■ TASK MATERIAL:
========

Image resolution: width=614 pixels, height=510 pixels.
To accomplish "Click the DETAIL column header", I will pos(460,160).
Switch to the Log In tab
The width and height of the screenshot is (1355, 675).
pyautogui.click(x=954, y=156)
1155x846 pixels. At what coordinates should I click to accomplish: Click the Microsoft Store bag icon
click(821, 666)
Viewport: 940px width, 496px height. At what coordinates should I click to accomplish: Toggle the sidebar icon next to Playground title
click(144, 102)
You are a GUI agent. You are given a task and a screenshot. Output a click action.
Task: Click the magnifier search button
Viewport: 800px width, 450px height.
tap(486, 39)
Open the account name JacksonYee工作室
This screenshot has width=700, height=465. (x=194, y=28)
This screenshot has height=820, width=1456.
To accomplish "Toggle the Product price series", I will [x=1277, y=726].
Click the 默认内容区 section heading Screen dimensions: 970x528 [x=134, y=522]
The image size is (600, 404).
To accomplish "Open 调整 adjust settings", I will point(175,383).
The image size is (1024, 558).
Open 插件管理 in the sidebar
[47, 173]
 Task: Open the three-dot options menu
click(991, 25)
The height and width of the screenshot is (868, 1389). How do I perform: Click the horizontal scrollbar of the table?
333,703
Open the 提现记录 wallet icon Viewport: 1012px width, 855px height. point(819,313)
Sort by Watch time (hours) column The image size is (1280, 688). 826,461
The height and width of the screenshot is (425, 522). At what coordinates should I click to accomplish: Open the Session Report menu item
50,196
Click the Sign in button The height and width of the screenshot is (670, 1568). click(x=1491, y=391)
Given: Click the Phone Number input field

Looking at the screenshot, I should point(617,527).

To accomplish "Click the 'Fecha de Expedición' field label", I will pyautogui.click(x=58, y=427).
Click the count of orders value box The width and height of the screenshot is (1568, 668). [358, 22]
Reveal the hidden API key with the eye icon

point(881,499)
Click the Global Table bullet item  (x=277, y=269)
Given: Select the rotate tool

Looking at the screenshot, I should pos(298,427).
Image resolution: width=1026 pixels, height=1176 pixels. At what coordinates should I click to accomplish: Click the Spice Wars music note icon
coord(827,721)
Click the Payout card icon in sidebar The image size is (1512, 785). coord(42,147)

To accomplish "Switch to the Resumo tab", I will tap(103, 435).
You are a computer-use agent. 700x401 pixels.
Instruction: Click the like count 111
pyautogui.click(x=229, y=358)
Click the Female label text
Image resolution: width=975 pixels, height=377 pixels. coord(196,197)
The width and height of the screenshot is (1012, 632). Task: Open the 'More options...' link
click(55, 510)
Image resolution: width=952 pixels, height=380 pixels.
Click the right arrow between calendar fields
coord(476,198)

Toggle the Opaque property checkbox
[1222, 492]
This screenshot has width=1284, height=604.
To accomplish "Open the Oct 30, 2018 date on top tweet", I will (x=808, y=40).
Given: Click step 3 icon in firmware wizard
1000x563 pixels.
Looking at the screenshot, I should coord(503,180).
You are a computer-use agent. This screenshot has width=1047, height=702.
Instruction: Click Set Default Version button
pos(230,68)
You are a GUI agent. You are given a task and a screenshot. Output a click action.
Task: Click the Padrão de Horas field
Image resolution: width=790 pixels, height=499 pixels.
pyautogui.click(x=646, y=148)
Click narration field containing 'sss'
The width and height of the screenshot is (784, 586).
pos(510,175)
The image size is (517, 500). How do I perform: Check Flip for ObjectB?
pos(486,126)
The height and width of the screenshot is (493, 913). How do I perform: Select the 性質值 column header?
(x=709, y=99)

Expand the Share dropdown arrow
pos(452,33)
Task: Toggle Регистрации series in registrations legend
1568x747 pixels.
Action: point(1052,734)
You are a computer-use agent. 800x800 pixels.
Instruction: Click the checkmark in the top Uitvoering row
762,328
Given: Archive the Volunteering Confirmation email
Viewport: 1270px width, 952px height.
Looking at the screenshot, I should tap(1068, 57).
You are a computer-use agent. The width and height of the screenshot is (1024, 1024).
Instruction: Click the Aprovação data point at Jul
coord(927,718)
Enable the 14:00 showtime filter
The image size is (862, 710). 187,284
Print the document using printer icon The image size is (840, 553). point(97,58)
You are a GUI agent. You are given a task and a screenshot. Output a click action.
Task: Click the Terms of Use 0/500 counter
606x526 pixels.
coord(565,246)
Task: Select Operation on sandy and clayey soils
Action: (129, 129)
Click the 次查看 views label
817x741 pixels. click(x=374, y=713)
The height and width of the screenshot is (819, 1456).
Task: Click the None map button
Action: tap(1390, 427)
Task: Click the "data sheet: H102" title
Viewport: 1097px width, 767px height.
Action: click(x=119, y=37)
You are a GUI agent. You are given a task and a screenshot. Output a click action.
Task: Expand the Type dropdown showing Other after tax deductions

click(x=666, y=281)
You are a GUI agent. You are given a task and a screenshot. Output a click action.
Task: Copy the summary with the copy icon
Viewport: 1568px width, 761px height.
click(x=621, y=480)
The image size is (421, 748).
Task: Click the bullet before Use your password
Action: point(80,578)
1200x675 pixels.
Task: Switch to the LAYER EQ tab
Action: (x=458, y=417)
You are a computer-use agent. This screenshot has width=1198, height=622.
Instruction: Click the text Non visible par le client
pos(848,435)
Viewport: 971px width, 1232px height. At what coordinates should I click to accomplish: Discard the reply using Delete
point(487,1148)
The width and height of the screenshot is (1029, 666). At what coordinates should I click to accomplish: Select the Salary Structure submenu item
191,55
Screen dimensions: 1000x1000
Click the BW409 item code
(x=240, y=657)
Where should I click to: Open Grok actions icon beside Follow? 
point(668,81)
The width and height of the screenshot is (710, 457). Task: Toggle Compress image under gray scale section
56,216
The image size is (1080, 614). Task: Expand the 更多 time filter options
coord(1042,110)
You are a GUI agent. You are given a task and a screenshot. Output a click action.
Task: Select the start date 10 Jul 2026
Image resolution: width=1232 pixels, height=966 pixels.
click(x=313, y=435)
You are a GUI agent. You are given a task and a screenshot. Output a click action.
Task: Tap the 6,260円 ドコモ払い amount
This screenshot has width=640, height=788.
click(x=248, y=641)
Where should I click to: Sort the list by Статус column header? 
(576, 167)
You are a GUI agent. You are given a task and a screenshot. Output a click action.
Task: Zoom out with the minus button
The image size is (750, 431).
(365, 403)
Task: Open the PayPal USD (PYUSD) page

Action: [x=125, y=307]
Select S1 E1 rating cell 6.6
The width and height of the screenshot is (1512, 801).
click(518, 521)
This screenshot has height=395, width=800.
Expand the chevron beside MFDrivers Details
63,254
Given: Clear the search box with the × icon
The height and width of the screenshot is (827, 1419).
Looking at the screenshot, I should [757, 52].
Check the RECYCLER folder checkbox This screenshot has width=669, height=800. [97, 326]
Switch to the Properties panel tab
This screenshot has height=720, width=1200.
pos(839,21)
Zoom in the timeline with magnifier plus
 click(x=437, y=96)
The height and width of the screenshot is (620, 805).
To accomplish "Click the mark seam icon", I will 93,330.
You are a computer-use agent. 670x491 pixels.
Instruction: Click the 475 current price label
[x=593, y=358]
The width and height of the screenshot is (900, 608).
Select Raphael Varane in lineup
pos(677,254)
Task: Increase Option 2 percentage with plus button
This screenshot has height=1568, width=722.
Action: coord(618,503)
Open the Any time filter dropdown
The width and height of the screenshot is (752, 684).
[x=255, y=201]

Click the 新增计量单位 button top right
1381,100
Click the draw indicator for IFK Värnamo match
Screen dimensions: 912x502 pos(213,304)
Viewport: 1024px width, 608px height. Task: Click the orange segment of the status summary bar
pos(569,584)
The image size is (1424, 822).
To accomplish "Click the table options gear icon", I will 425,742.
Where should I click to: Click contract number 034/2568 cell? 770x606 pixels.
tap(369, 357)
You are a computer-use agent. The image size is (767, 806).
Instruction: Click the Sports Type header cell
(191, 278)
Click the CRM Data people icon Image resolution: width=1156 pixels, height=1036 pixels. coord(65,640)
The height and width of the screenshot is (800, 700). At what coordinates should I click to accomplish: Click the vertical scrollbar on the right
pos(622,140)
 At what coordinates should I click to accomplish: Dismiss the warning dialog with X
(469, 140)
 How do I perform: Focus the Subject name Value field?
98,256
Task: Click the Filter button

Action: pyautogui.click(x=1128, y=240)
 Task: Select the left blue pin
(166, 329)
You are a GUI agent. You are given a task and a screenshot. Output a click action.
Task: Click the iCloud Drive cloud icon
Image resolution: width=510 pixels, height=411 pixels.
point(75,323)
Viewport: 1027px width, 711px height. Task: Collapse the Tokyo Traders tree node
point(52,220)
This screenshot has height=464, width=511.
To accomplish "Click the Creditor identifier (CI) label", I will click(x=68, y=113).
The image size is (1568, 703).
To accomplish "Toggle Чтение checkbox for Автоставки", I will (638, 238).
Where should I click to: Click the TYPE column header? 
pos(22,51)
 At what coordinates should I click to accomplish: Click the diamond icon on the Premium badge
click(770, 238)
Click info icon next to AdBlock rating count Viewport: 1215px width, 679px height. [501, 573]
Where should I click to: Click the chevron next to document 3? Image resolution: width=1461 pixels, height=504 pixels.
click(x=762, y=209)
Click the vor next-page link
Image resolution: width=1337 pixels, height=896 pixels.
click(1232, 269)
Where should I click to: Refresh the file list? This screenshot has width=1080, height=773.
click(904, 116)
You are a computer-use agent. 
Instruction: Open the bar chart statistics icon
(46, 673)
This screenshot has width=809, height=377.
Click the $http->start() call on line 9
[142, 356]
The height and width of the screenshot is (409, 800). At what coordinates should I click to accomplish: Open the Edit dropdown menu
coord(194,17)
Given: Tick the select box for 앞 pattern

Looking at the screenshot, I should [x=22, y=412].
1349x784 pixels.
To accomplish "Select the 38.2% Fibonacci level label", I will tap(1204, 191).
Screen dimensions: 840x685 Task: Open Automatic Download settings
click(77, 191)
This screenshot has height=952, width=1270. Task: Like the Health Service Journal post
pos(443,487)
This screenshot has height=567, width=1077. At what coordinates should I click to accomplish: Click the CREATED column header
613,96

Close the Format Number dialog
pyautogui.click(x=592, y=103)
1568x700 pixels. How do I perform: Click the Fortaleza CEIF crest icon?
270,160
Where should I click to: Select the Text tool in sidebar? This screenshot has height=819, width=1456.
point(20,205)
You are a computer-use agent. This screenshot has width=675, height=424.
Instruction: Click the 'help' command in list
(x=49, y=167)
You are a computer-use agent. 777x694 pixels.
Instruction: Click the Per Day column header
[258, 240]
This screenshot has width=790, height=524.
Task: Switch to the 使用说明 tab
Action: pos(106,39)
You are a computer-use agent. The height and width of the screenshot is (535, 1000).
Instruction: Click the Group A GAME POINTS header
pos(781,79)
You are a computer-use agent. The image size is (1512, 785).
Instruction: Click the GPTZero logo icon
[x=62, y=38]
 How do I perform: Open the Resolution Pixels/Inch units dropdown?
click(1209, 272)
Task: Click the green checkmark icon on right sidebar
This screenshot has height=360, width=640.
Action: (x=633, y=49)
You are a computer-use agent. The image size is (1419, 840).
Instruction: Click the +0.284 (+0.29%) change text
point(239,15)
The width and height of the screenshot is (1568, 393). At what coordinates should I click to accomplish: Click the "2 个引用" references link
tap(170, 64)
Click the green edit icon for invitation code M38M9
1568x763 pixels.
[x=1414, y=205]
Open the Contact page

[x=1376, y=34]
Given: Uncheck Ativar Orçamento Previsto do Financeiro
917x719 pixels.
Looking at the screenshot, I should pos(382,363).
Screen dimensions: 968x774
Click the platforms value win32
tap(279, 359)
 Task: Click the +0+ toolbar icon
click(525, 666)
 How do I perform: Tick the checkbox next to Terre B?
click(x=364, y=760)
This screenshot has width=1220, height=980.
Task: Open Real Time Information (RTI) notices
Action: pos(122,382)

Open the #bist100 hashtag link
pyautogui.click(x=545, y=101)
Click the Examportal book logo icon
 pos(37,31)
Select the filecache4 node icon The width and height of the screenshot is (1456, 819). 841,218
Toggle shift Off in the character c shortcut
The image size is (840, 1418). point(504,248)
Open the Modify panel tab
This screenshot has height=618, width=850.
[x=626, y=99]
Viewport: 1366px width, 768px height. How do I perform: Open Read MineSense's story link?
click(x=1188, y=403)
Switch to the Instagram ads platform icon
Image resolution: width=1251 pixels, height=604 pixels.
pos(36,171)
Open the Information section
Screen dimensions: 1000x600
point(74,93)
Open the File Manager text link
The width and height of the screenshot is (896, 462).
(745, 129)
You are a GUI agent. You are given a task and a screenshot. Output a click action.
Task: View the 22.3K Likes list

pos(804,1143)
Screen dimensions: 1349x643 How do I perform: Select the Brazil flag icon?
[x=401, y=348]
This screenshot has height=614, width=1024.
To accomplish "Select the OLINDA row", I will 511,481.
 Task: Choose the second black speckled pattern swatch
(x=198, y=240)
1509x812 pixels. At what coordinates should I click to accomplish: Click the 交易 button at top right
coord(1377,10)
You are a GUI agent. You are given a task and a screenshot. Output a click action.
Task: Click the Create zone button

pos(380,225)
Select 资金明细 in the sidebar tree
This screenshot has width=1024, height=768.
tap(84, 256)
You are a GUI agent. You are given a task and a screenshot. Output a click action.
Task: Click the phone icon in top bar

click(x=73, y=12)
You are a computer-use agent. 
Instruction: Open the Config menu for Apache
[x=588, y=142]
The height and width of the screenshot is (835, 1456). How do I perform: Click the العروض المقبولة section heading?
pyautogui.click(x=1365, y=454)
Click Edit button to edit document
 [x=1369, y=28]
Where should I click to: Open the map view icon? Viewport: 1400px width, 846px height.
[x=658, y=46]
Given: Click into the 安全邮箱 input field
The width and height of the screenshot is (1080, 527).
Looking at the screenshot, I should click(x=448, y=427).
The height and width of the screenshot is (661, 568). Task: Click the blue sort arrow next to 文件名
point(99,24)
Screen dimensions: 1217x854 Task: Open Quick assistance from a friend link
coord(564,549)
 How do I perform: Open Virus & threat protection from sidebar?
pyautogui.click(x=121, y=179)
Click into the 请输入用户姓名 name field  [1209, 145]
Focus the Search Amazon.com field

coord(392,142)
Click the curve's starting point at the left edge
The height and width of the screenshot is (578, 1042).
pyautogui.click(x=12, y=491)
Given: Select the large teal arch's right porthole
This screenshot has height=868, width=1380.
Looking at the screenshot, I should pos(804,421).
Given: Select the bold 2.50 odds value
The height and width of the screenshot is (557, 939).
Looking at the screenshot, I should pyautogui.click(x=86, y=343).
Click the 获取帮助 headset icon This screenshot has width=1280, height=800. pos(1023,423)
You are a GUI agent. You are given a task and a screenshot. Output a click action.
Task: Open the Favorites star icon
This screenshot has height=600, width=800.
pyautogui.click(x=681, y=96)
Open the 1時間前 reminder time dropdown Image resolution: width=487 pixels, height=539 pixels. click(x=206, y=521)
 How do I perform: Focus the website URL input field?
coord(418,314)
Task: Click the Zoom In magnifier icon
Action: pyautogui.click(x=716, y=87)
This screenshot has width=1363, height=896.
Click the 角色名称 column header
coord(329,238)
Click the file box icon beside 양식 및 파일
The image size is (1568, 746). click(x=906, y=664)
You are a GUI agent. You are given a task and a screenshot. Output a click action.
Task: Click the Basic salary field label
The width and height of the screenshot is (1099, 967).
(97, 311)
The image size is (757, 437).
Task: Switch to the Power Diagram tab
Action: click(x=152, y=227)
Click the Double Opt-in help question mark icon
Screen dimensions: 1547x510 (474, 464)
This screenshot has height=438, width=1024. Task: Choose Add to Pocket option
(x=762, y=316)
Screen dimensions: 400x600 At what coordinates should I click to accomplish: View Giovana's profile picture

========

■ WHAT IS NEEDED:
Give an exact copy of every line from the one holding "Task: Click the Basic salary field label" through the end of the records, both included, and no other lines.

■ EXERCISE ANSWER:
Task: Click the Basic salary field label
The width and height of the screenshot is (1099, 967).
(97, 311)
The image size is (757, 437).
Task: Switch to the Power Diagram tab
Action: click(x=152, y=227)
Click the Double Opt-in help question mark icon
Screen dimensions: 1547x510 (474, 464)
This screenshot has height=438, width=1024. Task: Choose Add to Pocket option
(x=762, y=316)
Screen dimensions: 400x600 At what coordinates should I click to accomplish: View Giovana's profile picture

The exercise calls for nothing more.